Me despiertan las voces del coro. Están desafinados. Si papá fuese el de la caja, muerto o no muerto, ya se hubiera levantado para mandarlos a callar. Me pongo de pie con rapidez. Esta vez lo logro. Todos me siguen. El cura procede a dar la última oración. Pobres curas. Tantas palabras deben significar un montón de saliva y no toman agua. Pero toman vino. Éste no tomó vino. Debió hacerlo mientras dormía. Qué vergüenza, dormiste en el funeral de tu padre. Es cierto, no amas a tu padre. Que descanse en paz el alma de Julio Emilio Contreras – hay murmullos en las primeras filas de la iglesia. Los de atrás no dicen nada porque no deben saber. El cura se equivocó de nombre. No es Julio. Jorge, se llama mi papá, pero qué importa si el de la caja no es mi papá. Es la vida fría, dura, maloliente y verdosa que tuvo.

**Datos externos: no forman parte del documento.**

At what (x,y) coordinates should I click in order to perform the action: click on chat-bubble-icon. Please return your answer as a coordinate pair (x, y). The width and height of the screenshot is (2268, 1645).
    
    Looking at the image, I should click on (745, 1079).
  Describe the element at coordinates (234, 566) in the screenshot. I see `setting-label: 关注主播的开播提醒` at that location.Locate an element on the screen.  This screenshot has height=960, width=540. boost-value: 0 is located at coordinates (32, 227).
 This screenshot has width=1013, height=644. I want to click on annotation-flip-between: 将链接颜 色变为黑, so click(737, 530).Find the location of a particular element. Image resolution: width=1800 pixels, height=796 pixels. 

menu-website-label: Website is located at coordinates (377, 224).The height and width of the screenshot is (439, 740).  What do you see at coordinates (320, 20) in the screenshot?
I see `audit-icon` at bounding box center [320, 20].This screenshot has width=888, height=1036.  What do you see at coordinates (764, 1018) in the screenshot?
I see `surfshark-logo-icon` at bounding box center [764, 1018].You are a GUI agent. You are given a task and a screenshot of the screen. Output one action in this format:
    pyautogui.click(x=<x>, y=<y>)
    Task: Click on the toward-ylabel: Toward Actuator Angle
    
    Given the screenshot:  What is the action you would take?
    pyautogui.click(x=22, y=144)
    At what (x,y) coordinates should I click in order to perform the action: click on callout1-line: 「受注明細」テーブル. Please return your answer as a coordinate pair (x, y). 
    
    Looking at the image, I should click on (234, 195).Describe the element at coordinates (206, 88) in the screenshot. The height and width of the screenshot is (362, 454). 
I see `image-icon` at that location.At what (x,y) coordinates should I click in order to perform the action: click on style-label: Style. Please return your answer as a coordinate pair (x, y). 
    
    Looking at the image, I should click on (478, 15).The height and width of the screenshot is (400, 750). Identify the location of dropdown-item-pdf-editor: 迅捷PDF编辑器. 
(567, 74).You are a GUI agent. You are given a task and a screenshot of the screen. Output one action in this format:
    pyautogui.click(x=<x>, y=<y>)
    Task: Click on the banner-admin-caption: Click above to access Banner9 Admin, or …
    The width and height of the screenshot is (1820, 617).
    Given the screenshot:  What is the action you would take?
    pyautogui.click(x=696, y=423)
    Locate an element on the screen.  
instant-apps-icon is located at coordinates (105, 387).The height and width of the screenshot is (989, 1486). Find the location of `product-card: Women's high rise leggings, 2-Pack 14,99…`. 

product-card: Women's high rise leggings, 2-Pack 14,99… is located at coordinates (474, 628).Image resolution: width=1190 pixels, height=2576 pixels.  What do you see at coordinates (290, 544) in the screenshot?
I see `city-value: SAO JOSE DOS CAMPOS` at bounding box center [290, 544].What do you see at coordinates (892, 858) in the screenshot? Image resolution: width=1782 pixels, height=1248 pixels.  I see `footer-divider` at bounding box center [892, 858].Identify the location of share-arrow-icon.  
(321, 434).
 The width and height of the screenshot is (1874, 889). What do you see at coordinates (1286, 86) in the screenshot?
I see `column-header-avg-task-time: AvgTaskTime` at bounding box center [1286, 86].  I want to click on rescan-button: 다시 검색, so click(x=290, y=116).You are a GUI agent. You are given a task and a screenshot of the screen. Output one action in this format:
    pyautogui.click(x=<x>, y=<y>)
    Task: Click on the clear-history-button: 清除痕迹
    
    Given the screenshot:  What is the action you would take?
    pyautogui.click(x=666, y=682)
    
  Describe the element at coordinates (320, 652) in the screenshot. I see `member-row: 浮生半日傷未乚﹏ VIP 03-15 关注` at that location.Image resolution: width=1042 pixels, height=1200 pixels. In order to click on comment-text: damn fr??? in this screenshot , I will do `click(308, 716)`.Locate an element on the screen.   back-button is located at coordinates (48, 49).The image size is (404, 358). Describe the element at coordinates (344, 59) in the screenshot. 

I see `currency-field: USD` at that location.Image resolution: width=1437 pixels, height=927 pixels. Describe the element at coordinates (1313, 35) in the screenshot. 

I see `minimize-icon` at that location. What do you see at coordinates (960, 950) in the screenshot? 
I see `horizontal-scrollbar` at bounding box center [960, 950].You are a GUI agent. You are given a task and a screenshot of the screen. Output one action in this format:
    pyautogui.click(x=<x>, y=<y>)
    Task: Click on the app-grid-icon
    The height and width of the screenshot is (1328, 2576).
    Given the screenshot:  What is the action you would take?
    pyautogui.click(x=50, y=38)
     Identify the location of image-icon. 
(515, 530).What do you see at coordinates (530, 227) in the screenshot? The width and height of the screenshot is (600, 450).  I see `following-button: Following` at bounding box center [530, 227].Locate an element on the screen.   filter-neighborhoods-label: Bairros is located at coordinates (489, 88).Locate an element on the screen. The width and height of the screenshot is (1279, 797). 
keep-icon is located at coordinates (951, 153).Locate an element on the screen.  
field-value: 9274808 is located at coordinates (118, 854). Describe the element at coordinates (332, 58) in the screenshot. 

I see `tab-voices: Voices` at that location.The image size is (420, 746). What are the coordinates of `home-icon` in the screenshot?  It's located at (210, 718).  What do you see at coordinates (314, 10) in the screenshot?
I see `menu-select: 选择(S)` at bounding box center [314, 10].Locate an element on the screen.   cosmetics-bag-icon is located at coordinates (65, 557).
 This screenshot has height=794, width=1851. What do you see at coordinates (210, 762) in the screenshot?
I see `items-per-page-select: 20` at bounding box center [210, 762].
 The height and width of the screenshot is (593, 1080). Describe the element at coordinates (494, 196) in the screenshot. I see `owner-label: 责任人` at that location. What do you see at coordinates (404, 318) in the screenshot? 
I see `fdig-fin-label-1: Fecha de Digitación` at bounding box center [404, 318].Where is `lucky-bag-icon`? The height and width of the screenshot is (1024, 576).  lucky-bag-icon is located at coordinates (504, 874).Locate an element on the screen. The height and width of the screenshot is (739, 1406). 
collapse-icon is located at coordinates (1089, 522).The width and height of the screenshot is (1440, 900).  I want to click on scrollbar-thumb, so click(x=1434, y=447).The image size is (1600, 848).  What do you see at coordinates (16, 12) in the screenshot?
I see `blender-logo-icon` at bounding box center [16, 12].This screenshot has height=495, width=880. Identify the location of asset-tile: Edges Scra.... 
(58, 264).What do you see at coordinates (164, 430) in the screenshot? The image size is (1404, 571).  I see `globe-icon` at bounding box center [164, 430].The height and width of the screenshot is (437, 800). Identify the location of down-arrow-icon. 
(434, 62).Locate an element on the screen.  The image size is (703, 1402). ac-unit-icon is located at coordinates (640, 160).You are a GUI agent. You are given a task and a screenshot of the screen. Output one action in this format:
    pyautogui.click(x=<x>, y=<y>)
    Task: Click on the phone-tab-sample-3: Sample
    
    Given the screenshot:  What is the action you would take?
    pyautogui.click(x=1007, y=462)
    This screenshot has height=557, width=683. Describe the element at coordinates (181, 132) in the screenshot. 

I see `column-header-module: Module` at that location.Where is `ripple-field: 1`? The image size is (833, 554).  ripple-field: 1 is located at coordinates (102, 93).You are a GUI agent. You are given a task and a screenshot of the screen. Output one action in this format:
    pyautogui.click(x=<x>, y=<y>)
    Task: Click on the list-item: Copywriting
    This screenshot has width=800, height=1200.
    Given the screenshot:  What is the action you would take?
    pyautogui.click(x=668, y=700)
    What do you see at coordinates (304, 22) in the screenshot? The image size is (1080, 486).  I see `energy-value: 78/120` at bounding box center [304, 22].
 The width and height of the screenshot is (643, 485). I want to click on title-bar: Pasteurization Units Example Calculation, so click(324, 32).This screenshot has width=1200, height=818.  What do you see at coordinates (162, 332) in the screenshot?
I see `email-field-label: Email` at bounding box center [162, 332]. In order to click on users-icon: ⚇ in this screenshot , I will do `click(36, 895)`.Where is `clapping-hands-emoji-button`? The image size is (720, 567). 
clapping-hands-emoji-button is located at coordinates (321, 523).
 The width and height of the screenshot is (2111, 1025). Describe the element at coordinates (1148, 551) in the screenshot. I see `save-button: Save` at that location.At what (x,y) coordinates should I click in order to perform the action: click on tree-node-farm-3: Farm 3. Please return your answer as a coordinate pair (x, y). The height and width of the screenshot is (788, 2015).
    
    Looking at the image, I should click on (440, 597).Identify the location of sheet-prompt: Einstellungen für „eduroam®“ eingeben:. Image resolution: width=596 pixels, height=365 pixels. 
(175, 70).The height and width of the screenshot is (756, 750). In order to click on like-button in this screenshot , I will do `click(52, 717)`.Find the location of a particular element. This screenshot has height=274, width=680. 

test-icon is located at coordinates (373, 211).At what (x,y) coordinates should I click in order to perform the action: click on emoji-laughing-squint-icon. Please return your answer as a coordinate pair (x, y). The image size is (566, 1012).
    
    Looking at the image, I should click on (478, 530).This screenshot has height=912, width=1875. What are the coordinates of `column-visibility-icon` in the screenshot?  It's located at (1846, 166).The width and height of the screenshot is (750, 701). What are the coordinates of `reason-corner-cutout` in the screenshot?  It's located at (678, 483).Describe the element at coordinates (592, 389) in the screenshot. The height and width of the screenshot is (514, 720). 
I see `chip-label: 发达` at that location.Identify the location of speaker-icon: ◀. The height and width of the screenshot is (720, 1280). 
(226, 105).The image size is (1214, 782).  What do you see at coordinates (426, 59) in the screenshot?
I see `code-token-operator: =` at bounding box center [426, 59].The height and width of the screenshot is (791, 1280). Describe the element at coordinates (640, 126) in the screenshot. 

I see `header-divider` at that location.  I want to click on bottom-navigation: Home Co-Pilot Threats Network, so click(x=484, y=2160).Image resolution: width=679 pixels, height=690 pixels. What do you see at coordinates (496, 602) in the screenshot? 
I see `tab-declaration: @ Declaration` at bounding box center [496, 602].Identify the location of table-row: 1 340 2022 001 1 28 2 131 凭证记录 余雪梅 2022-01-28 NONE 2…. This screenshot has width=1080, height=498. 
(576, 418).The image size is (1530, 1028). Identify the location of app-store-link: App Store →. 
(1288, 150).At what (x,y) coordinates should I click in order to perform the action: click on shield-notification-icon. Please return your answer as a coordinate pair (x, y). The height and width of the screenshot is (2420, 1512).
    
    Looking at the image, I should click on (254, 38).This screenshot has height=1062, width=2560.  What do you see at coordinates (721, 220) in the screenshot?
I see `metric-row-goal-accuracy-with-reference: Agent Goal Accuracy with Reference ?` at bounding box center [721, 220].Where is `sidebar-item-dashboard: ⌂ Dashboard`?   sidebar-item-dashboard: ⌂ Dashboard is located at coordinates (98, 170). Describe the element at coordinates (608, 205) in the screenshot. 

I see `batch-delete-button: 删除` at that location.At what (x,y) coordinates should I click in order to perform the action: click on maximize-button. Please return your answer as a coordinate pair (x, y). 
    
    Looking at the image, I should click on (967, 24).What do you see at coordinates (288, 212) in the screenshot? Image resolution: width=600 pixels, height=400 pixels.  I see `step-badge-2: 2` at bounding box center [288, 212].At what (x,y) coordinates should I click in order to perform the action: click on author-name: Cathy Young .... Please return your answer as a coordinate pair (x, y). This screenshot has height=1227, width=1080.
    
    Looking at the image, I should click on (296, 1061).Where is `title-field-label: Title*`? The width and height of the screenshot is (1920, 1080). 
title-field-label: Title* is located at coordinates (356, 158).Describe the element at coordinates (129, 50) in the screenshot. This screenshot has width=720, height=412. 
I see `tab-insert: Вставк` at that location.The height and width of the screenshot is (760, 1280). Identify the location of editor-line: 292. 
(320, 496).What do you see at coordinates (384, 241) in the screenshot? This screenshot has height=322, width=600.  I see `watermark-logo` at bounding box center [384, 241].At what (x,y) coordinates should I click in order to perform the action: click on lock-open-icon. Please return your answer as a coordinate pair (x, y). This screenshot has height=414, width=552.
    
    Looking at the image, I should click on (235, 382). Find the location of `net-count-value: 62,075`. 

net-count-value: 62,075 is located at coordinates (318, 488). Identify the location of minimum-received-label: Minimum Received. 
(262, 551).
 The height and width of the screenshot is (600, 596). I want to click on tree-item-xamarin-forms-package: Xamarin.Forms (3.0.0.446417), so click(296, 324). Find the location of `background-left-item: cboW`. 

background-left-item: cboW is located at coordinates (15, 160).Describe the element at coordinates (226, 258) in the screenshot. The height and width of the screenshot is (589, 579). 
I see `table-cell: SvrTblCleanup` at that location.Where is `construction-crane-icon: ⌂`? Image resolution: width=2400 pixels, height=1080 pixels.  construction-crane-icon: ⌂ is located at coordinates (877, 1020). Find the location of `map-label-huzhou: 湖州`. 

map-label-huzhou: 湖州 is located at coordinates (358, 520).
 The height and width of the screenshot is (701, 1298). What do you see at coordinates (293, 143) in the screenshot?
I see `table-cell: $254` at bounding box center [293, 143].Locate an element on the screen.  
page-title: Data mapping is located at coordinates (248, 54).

Ahora es tiempo de despedirnos – me dice al oído la cara arrugada de mi madre. Qué vieja está. No lo había notado antes. Parece que la tristeza le hubiera ablandado la piel. Seguro a ella no le afectó la propiocepción – estaba toda ahí, en los pliegues de carne. ¿Cómo era que se iba a llamar mi tesis? Algo sobre un ser amado. Algo sobre neurotransmisores.  Un análisis químico sobre la reacción de los neurotransmisores  propioceptivos al dolor indescriptible por la pérdida de un ser amado. Debería anotar. Anotas cuando llegues a casa. Duermes cuando llegues a casa. Quiero que todo acabe para anotar y dormir. Ahora estoy de pie frente a la caja. Adentro el féretro. No, definitivamente no debe ser la pérdida de un ser amado, pues yo no siento nada por la bola frente a mí. Este no es mi padre. ¿Qué es lo que se supone que uno debe hacer en estos casos? ¿Lo beso? Tener la naftalina cerca me haría bien. No, eso parece excesivo, escandaloso. Debería llorar, pero mis ojos están secos como limones puestos al sol.

Nuevamente una mano toma la mía, esta vez puedo identificar el cuerpo al que se adhiere porque es el único cerca de mí. Es Lucía otra vez. Nunca había sentido tanto amor por ella como en este momento. La veo más hermosa que nunca. Quisiera decírselo, pero mi boca parece oxidada por el desuso y no quiere abrir. Dejo que Lucía me arrastre a la plaza frente a la iglesia. Ahora se llevarán el cuerpo que representa la vida de mi padre y lo quemarán. Bien. De pronto eso haga que su vida se vea mejor. Ahora será caliente, gris y ligera. Bien. Su vida será mejor. Miro a Lucía y, ya que no puedo hablar, le sonrío, esta vez sin remordimientos. Ella me sonríe y lágrimas ruedan por sus mejillas. Ella es una mejor persona que yo. Ella debe amar a su padre.

Giro el rostro, la propiocepción ha vuelto pues la velocidad parece normal. Me dispongo a pensar en que mi tesis será mucho menos interesante de escribir ahora, pero una lluvia de granos dorados al otro lado de la plaza capta mi atención. Un hombre de la edad de mi padre lanza maíz con melancolía. Nadie está sentado a su lado. No es mi padre. No es una visión. Un ruidoso aleteo anticipa la llegada de cientos de palomas y pienso que las de mi plaza también deben estar en camino. El ruidoso aleteo cae sobre mí reemplazando el tic-tac de un reloj que me canta que mi padre a muerto y el tiempo anda. No para, no para.